Amanda Pankau is an Energy Campaign Coordinator with Prairie Rivers Network (PRN) in Illinois. She is working alongside other organizations, leaders, and citizens to develop creative solutions to advance Illinois’ clean energy economy, ensure a just transition for coal communities, and to raise up downstate voices and stories. A central Illinois native, Amanda earned a B.S. in Ecology from the University of Illinois at Urbana-Champaign and an M.S. in Wildlife Ecology from Southern Illinois University. After graduate school, she spent 10 years in southernmost Illinois working as an Environmental Consultant in the energy industry and a community organizer.

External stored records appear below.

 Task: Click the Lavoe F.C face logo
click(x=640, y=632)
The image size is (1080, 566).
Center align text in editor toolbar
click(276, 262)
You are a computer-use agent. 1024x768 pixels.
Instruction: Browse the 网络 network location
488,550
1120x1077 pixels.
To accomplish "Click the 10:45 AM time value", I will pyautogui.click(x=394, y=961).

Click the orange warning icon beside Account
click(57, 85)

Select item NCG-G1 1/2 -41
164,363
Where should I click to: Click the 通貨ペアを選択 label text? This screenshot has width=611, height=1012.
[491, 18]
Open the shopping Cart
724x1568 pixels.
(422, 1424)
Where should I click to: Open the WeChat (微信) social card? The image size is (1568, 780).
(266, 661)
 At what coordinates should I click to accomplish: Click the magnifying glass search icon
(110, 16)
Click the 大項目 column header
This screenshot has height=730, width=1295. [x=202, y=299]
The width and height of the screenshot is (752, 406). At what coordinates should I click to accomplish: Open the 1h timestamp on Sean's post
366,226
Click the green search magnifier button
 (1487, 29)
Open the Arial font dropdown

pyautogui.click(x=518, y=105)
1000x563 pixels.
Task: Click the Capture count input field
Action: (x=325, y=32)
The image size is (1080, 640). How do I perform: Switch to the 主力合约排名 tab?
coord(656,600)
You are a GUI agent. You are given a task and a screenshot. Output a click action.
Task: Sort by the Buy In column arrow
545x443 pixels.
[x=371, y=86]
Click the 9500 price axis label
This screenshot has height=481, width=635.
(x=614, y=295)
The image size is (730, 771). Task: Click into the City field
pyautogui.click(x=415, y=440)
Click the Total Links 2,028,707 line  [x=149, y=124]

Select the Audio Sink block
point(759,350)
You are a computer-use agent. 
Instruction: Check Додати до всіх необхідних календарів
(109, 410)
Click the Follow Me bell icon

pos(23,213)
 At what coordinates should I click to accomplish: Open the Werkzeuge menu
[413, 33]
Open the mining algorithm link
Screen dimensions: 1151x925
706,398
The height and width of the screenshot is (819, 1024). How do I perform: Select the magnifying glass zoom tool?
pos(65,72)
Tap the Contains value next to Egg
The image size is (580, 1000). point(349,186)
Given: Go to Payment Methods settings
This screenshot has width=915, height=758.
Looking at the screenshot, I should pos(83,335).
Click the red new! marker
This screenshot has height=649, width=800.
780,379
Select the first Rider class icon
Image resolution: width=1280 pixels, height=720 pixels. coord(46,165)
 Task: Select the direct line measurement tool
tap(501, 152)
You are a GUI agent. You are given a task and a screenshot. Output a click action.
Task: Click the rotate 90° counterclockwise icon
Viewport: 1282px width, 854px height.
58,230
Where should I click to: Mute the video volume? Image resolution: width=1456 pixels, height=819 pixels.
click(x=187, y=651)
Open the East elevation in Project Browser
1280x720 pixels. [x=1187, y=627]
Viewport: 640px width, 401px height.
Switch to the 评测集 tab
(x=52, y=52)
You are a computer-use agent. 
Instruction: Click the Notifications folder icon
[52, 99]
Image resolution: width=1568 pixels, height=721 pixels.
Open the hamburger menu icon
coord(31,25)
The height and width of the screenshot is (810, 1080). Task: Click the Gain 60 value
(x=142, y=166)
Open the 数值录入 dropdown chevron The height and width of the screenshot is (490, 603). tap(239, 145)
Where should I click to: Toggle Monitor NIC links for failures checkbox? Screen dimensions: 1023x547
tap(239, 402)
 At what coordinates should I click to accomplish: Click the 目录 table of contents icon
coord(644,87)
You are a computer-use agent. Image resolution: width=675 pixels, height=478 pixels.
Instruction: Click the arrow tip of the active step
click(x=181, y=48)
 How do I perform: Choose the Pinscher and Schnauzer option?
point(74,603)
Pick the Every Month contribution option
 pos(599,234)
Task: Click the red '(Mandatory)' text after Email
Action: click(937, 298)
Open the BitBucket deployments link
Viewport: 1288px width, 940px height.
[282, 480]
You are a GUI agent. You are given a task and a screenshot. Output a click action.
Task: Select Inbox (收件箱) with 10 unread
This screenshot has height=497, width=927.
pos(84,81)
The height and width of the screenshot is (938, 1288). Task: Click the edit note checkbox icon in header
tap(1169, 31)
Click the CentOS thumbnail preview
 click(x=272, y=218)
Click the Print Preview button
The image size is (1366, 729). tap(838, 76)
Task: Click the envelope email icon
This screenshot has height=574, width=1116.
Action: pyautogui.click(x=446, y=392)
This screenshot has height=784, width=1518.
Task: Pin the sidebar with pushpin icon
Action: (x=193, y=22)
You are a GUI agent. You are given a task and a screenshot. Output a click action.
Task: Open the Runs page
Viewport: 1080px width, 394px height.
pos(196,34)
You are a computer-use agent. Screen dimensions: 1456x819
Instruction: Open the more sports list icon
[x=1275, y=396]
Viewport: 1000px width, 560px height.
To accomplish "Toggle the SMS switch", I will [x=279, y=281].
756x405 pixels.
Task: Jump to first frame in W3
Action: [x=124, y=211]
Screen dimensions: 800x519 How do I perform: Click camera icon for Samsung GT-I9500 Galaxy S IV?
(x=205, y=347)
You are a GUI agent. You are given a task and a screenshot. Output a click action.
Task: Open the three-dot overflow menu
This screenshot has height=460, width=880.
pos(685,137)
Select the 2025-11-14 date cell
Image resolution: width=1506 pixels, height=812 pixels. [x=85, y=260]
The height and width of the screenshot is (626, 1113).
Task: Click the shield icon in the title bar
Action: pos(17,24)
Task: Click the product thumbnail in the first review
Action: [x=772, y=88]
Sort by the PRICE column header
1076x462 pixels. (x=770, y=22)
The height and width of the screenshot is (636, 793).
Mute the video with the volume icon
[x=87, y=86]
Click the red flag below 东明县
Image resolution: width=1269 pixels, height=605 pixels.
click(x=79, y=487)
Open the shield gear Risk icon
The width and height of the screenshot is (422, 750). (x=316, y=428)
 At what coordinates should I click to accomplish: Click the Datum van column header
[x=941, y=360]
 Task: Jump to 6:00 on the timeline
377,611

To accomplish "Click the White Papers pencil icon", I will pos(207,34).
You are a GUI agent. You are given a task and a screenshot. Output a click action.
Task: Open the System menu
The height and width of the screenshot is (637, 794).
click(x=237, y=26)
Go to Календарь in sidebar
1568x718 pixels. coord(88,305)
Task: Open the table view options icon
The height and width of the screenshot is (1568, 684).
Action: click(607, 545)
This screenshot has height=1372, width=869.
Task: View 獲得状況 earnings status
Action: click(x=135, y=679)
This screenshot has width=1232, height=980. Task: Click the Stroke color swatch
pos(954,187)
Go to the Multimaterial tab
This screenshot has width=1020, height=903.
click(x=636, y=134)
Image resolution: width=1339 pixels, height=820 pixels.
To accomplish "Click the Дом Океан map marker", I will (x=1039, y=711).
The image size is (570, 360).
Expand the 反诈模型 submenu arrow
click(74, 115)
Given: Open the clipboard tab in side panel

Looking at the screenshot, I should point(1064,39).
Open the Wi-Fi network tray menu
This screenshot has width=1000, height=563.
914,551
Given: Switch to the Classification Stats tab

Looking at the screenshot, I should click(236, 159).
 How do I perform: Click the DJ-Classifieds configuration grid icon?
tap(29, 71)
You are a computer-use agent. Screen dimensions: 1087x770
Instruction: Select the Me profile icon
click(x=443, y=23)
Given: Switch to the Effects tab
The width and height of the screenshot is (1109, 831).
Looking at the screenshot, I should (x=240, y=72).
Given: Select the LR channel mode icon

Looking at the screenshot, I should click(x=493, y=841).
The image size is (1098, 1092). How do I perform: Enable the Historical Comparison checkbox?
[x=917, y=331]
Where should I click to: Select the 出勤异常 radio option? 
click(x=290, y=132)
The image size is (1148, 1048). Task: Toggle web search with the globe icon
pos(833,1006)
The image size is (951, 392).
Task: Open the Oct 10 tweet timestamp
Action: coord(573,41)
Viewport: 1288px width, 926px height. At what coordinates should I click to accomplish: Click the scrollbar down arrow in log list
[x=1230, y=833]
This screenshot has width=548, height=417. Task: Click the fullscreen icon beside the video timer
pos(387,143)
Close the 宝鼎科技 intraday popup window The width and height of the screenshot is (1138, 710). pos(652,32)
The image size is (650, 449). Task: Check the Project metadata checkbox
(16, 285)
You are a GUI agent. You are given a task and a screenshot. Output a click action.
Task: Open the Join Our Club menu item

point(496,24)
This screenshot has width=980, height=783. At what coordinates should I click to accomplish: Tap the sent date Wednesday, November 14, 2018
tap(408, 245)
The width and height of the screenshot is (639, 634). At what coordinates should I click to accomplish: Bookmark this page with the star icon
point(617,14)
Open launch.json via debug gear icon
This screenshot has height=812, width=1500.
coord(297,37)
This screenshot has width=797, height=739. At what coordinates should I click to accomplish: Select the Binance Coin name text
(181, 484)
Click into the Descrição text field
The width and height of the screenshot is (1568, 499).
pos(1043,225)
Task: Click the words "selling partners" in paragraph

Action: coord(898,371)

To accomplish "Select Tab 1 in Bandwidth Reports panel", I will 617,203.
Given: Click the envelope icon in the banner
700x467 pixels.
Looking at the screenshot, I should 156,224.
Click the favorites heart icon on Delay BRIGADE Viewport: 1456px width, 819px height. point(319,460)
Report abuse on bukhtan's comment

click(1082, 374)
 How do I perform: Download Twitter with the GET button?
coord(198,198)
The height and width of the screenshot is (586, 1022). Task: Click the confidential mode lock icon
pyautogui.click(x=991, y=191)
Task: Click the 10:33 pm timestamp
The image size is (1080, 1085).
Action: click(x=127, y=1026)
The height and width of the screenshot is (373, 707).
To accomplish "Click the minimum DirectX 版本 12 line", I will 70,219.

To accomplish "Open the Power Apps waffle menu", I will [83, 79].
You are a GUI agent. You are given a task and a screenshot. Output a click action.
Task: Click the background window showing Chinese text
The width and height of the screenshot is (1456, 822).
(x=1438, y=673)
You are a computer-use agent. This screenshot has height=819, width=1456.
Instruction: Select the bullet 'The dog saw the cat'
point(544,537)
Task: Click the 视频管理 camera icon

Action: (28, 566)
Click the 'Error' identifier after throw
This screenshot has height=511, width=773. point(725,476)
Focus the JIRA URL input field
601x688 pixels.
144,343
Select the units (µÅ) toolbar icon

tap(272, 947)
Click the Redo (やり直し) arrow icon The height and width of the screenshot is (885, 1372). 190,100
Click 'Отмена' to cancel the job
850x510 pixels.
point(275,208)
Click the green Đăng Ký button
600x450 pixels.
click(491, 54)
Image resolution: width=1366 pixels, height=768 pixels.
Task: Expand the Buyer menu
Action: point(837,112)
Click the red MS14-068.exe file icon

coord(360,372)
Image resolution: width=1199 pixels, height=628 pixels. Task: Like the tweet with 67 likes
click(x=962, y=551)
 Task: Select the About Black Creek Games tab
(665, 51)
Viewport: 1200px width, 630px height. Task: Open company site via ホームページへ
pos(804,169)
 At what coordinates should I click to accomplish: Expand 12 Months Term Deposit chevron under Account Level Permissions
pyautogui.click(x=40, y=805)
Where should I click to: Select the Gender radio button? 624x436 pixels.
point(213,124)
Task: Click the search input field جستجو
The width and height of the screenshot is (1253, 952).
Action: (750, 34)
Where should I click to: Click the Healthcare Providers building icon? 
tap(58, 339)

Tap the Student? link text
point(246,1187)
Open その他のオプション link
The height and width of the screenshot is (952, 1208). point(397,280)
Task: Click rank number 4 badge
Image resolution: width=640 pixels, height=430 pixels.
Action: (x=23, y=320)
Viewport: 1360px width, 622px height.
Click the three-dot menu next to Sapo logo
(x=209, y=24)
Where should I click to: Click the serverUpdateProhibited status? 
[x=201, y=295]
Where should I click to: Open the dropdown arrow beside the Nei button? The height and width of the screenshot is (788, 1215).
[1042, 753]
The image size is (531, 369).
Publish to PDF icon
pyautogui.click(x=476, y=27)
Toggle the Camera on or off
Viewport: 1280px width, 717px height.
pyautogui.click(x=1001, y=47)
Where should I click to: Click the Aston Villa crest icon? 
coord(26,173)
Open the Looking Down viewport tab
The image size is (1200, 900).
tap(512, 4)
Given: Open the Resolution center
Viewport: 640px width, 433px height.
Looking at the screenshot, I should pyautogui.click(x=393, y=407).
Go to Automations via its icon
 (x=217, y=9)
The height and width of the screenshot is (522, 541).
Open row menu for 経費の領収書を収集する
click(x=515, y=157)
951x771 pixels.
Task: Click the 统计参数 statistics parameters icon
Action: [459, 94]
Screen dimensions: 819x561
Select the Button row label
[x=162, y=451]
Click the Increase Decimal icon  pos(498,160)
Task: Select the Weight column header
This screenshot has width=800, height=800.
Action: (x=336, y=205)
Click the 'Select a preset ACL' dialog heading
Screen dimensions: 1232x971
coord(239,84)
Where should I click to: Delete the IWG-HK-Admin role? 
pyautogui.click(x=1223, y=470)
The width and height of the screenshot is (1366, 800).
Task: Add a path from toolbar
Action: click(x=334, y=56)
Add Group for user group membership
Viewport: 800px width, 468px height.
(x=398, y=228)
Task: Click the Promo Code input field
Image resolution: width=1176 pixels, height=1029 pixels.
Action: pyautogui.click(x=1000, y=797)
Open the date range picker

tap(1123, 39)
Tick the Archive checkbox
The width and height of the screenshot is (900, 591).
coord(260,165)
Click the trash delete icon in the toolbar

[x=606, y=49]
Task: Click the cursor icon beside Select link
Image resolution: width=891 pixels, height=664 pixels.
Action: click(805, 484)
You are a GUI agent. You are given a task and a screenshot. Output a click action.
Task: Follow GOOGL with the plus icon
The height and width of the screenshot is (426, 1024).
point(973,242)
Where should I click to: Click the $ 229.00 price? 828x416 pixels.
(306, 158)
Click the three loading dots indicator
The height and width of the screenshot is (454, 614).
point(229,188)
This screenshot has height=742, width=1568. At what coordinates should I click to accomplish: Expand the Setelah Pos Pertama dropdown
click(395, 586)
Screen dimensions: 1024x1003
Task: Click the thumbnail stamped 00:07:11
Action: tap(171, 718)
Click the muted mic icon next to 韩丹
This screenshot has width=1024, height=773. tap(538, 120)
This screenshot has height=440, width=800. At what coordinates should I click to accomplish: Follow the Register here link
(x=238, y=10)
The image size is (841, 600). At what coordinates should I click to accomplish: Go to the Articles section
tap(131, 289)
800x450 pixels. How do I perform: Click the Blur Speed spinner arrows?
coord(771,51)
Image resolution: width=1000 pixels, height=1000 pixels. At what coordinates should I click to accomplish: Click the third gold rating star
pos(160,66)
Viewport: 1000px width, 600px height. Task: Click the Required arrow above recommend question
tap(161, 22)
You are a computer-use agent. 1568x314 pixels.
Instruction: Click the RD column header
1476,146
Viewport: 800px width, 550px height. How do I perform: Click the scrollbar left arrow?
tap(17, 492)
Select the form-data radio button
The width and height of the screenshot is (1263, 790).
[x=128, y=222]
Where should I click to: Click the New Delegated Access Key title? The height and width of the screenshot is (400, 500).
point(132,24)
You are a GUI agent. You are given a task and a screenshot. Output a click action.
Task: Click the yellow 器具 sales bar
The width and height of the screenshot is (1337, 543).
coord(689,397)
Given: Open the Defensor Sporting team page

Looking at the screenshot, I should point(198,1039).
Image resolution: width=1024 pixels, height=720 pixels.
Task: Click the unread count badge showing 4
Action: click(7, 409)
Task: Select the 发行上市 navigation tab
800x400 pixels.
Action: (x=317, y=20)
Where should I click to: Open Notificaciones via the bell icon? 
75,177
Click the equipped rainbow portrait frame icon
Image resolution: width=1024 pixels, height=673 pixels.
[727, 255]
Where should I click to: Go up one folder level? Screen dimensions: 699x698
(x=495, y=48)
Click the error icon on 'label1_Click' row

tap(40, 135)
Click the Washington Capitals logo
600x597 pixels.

Talking Points/Areas of Interest

  • Falling cost of renewables and energy storage.
  • Importance of state renewable policy.
  • Opportunities for prioritizing jobs and justice in energy policy.  Just transition and social justice policies must be at the heart of our clean energy future, etc.
  • What existing IL state renewable policy looks like.  2016 Future Energy Jobs Act. 25% Renewable Portfolio Standard. IL Solar for All. Community Solar. Energy efficiency, etc.
  • What future IL state renewable policy might look like. Clean Energy Jobs Act or similar future legislation to increase the RPS, promote electric vehicle infrastructure, increase energy efficiency incentives, decarbonize the power sector.